== WHAT IS REQUIRED ==
Copy out every one of the following items word for word, without changing anything.

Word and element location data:
** Start **

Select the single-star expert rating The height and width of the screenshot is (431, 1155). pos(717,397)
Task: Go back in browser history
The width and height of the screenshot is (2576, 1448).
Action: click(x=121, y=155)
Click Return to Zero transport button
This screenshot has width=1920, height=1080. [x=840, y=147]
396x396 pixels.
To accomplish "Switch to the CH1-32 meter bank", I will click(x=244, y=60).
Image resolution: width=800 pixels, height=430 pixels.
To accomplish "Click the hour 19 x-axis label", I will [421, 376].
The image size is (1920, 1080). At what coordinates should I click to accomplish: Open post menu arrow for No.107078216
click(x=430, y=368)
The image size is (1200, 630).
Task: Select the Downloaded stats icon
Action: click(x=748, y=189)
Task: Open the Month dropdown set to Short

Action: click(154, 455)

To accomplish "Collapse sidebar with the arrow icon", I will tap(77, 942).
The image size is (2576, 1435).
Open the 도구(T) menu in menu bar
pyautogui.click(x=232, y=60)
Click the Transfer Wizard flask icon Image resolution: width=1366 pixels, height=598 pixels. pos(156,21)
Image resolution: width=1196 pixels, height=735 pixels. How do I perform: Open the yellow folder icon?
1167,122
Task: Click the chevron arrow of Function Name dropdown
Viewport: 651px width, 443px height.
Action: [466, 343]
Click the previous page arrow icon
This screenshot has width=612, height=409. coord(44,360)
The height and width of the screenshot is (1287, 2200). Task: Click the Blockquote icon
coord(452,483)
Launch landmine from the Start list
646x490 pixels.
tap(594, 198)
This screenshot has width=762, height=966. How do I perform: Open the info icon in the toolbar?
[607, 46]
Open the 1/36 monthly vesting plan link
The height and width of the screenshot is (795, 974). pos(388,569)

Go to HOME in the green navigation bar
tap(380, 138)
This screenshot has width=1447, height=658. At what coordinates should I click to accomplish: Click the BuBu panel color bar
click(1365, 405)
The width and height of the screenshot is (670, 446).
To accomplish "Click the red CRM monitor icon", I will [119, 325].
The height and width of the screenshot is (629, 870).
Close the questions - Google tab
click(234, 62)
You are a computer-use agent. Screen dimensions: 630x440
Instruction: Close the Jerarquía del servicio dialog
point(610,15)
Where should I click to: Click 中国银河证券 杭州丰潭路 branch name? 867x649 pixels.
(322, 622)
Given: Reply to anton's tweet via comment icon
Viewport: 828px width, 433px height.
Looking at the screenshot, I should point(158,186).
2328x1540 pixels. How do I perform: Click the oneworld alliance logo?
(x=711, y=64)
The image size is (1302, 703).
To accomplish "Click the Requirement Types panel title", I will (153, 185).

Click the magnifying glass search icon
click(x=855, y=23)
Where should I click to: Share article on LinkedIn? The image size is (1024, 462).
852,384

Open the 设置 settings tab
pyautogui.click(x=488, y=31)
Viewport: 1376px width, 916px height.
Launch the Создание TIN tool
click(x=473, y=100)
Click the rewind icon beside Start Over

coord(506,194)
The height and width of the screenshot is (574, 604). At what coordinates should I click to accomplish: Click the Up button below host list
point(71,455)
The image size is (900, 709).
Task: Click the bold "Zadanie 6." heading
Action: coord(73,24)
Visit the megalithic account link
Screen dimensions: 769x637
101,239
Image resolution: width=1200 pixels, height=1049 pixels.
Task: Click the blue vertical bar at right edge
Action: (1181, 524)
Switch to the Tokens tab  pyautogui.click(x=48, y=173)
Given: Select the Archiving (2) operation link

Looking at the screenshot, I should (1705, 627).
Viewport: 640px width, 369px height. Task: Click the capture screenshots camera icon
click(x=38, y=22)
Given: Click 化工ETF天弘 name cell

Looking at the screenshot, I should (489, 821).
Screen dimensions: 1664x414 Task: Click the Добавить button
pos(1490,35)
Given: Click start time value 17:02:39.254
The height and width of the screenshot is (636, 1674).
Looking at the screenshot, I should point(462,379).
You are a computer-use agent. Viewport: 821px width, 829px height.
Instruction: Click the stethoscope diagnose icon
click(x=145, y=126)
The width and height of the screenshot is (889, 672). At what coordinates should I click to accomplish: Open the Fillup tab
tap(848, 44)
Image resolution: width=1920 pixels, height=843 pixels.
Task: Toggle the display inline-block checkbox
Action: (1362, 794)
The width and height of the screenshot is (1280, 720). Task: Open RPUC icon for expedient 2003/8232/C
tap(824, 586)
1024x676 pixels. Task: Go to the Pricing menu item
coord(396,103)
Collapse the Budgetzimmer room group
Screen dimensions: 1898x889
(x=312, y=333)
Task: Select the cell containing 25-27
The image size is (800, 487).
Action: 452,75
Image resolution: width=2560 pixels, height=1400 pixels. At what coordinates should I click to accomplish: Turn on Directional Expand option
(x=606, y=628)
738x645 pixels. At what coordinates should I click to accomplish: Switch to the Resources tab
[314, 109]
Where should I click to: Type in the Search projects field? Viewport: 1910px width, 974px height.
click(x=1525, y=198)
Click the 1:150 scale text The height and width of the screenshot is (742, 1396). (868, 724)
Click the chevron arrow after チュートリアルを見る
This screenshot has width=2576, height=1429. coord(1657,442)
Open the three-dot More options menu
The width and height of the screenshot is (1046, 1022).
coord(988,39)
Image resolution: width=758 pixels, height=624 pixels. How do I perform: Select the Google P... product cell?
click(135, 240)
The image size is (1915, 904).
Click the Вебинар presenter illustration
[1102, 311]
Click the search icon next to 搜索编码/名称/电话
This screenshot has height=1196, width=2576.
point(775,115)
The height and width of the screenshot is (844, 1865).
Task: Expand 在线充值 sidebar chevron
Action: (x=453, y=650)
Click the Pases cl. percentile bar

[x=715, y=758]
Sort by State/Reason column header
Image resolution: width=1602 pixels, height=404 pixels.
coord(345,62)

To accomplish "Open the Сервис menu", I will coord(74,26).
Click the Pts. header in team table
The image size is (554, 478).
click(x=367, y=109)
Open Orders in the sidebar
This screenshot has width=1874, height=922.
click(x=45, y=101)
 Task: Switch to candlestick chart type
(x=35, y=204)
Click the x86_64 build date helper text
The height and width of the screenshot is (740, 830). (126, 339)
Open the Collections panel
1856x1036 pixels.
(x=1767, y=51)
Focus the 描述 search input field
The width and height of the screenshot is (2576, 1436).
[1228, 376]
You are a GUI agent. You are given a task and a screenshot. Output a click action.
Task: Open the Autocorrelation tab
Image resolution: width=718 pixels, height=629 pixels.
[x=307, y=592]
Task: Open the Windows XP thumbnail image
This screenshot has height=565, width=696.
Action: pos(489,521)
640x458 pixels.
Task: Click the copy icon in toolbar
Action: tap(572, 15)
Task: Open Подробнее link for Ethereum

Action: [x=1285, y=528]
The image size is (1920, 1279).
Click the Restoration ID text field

** End **

== RESPONSE TO THIS TASK ==
Select the single-star expert rating The height and width of the screenshot is (431, 1155). pos(717,397)
Task: Go back in browser history
The width and height of the screenshot is (2576, 1448).
Action: click(x=121, y=155)
Click Return to Zero transport button
This screenshot has width=1920, height=1080. [x=840, y=147]
396x396 pixels.
To accomplish "Switch to the CH1-32 meter bank", I will click(x=244, y=60).
Image resolution: width=800 pixels, height=430 pixels.
To accomplish "Click the hour 19 x-axis label", I will [421, 376].
The image size is (1920, 1080). At what coordinates should I click to accomplish: Open post menu arrow for No.107078216
click(x=430, y=368)
The image size is (1200, 630).
Task: Select the Downloaded stats icon
Action: click(x=748, y=189)
Task: Open the Month dropdown set to Short

Action: click(154, 455)

To accomplish "Collapse sidebar with the arrow icon", I will tap(77, 942).
The image size is (2576, 1435).
Open the 도구(T) menu in menu bar
pyautogui.click(x=232, y=60)
Click the Transfer Wizard flask icon Image resolution: width=1366 pixels, height=598 pixels. pos(156,21)
Image resolution: width=1196 pixels, height=735 pixels. How do I perform: Open the yellow folder icon?
1167,122
Task: Click the chevron arrow of Function Name dropdown
Viewport: 651px width, 443px height.
Action: [466, 343]
Click the previous page arrow icon
This screenshot has width=612, height=409. coord(44,360)
The height and width of the screenshot is (1287, 2200). Task: Click the Blockquote icon
coord(452,483)
Launch landmine from the Start list
646x490 pixels.
tap(594, 198)
This screenshot has width=762, height=966. How do I perform: Open the info icon in the toolbar?
[607, 46]
Open the 1/36 monthly vesting plan link
The height and width of the screenshot is (795, 974). pos(388,569)

Go to HOME in the green navigation bar
tap(380, 138)
This screenshot has width=1447, height=658. At what coordinates should I click to accomplish: Click the BuBu panel color bar
click(1365, 405)
The width and height of the screenshot is (670, 446).
To accomplish "Click the red CRM monitor icon", I will [119, 325].
The height and width of the screenshot is (629, 870).
Close the questions - Google tab
click(234, 62)
You are a computer-use agent. Screen dimensions: 630x440
Instruction: Close the Jerarquía del servicio dialog
point(610,15)
Where should I click to: Click 中国银河证券 杭州丰潭路 branch name? 867x649 pixels.
(322, 622)
Given: Reply to anton's tweet via comment icon
Viewport: 828px width, 433px height.
Looking at the screenshot, I should point(158,186).
2328x1540 pixels. How do I perform: Click the oneworld alliance logo?
(x=711, y=64)
The image size is (1302, 703).
To accomplish "Click the Requirement Types panel title", I will (153, 185).

Click the magnifying glass search icon
click(x=855, y=23)
Where should I click to: Share article on LinkedIn? The image size is (1024, 462).
852,384

Open the 设置 settings tab
pyautogui.click(x=488, y=31)
Viewport: 1376px width, 916px height.
Launch the Создание TIN tool
click(x=473, y=100)
Click the rewind icon beside Start Over

coord(506,194)
The height and width of the screenshot is (574, 604). At what coordinates should I click to accomplish: Click the Up button below host list
point(71,455)
The image size is (900, 709).
Task: Click the bold "Zadanie 6." heading
Action: coord(73,24)
Visit the megalithic account link
Screen dimensions: 769x637
101,239
Image resolution: width=1200 pixels, height=1049 pixels.
Task: Click the blue vertical bar at right edge
Action: (1181, 524)
Switch to the Tokens tab  pyautogui.click(x=48, y=173)
Given: Select the Archiving (2) operation link

Looking at the screenshot, I should (1705, 627).
Viewport: 640px width, 369px height. Task: Click the capture screenshots camera icon
click(x=38, y=22)
Given: Click 化工ETF天弘 name cell

Looking at the screenshot, I should (489, 821).
Screen dimensions: 1664x414 Task: Click the Добавить button
pos(1490,35)
Given: Click start time value 17:02:39.254
The height and width of the screenshot is (636, 1674).
Looking at the screenshot, I should point(462,379).
You are a computer-use agent. Viewport: 821px width, 829px height.
Instruction: Click the stethoscope diagnose icon
click(x=145, y=126)
The width and height of the screenshot is (889, 672). At what coordinates should I click to accomplish: Open the Fillup tab
tap(848, 44)
Image resolution: width=1920 pixels, height=843 pixels.
Task: Toggle the display inline-block checkbox
Action: (1362, 794)
The width and height of the screenshot is (1280, 720). Task: Open RPUC icon for expedient 2003/8232/C
tap(824, 586)
1024x676 pixels. Task: Go to the Pricing menu item
coord(396,103)
Collapse the Budgetzimmer room group
Screen dimensions: 1898x889
(x=312, y=333)
Task: Select the cell containing 25-27
The image size is (800, 487).
Action: 452,75
Image resolution: width=2560 pixels, height=1400 pixels. At what coordinates should I click to accomplish: Turn on Directional Expand option
(x=606, y=628)
738x645 pixels. At what coordinates should I click to accomplish: Switch to the Resources tab
[314, 109]
Where should I click to: Type in the Search projects field? Viewport: 1910px width, 974px height.
click(x=1525, y=198)
Click the 1:150 scale text The height and width of the screenshot is (742, 1396). (868, 724)
Click the chevron arrow after チュートリアルを見る
This screenshot has width=2576, height=1429. coord(1657,442)
Open the three-dot More options menu
The width and height of the screenshot is (1046, 1022).
coord(988,39)
Image resolution: width=758 pixels, height=624 pixels. How do I perform: Select the Google P... product cell?
click(135, 240)
The image size is (1915, 904).
Click the Вебинар presenter illustration
[1102, 311]
Click the search icon next to 搜索编码/名称/电话
This screenshot has height=1196, width=2576.
point(775,115)
The height and width of the screenshot is (844, 1865).
Task: Expand 在线充值 sidebar chevron
Action: (x=453, y=650)
Click the Pases cl. percentile bar

[x=715, y=758]
Sort by State/Reason column header
Image resolution: width=1602 pixels, height=404 pixels.
coord(345,62)

To accomplish "Open the Сервис menu", I will coord(74,26).
Click the Pts. header in team table
The image size is (554, 478).
click(x=367, y=109)
Open Orders in the sidebar
This screenshot has width=1874, height=922.
click(x=45, y=101)
 Task: Switch to candlestick chart type
(x=35, y=204)
Click the x86_64 build date helper text
The height and width of the screenshot is (740, 830). (126, 339)
Open the Collections panel
1856x1036 pixels.
(x=1767, y=51)
Focus the 描述 search input field
The width and height of the screenshot is (2576, 1436).
[1228, 376]
You are a GUI agent. You are given a task and a screenshot. Output a click action.
Task: Open the Autocorrelation tab
Image resolution: width=718 pixels, height=629 pixels.
[x=307, y=592]
Task: Open the Windows XP thumbnail image
This screenshot has height=565, width=696.
Action: pos(489,521)
640x458 pixels.
Task: Click the copy icon in toolbar
Action: tap(572, 15)
Task: Open Подробнее link for Ethereum

Action: [x=1285, y=528]
The image size is (1920, 1279).
Click the Restoration ID text field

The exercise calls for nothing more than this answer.